InvestorsHub Logo

teapeebubbles

07/13/08 9:50 PM

#113475 RE: cenote #113473

oh my

teapeebubbles

07/13/08 9:52 PM

#113476 RE: cenote #113473

Two cows are standing next to each other in a field.
Daisy says to Dolly: "I was artificially inseminated this morning."
"I don't believe you," said Dolly.
"It's true, no bull!"

teapeebubbles

07/13/08 9:55 PM

#113479 RE: cenote #113473

It's a strange world of language in which skating on thin ice can get you
into hot water.

teapeebubbles

07/13/08 9:57 PM

#113480 RE: cenote #113473

A man walks into a bar with a slab of asphalt under his arm and says:
"A beer please, and one for the road."

teapeebubbles

07/13/08 9:57 PM

#113481 RE: cenote #113473

Why are blondes like pianos?
When they aren't upright, they're grand.

teapeebubbles

07/13/08 10:13 PM

#113485 RE: cenote #113473

This guy was taking a course in human sexuality, and during this particular class they were studying the Kinsey Report.
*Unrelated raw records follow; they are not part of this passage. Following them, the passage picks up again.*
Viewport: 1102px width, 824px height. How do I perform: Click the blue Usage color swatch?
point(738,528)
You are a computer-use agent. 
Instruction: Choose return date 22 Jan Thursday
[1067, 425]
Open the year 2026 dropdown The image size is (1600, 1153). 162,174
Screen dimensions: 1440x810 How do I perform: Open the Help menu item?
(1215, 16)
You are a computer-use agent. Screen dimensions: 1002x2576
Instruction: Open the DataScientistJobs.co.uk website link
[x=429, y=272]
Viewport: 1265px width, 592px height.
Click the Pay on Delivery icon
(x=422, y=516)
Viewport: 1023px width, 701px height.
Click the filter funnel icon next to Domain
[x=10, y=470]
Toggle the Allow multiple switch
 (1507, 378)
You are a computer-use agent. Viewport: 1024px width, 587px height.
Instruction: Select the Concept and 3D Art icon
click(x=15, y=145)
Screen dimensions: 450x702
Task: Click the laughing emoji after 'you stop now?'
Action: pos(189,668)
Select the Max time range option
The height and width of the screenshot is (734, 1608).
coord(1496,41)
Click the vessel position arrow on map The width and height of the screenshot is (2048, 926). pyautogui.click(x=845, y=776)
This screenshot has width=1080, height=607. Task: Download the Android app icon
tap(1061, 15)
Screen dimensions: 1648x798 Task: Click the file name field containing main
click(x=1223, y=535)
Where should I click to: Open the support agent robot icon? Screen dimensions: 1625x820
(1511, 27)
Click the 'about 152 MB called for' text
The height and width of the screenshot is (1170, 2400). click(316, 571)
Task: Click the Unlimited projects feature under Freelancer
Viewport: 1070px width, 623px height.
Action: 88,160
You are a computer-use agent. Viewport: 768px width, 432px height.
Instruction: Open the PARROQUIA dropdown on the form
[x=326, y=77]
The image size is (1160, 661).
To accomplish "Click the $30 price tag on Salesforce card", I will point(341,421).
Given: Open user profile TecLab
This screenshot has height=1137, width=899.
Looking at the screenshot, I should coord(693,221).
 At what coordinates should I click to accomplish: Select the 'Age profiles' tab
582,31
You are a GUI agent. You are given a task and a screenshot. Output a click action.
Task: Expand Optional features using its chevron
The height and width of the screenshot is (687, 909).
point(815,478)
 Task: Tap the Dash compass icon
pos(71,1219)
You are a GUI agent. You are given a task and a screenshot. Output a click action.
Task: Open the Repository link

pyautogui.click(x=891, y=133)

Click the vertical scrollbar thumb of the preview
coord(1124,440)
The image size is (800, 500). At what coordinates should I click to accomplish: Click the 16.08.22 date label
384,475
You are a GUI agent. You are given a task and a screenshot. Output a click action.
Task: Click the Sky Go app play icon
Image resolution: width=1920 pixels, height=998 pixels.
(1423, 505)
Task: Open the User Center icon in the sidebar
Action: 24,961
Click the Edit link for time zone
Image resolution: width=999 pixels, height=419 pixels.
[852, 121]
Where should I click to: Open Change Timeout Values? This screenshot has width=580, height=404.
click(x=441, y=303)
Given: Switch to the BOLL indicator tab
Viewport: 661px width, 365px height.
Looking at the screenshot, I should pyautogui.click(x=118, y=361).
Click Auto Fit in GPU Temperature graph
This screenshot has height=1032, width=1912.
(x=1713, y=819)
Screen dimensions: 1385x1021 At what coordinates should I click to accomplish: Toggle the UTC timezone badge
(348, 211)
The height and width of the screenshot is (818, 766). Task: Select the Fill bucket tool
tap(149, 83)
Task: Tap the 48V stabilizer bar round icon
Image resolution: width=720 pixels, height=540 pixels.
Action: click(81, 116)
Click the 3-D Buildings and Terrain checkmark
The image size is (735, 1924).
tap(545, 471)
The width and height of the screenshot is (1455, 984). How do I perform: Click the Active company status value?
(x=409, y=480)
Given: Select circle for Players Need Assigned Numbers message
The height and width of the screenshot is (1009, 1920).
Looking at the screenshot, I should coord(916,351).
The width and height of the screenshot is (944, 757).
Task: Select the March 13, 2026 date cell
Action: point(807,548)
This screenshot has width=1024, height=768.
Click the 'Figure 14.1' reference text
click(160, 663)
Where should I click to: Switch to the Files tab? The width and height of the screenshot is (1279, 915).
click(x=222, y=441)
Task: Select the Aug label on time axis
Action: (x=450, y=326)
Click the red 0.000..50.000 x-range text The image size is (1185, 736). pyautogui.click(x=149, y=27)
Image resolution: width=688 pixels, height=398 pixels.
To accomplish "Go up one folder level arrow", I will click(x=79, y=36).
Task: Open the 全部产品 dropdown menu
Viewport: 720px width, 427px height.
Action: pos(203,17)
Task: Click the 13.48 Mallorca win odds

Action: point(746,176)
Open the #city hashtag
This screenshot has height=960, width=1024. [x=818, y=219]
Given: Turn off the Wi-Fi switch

As the professor was citing different statistics, he commented that one particular woman in the study had been clocked at having several hundred orgasms in a single session. There were several audible gasps in the lecture hall.
A male voice piped up and asked, "Wow... who was she?"

A female voice, cenote, followed with, "Never mind that, who was *HE*?"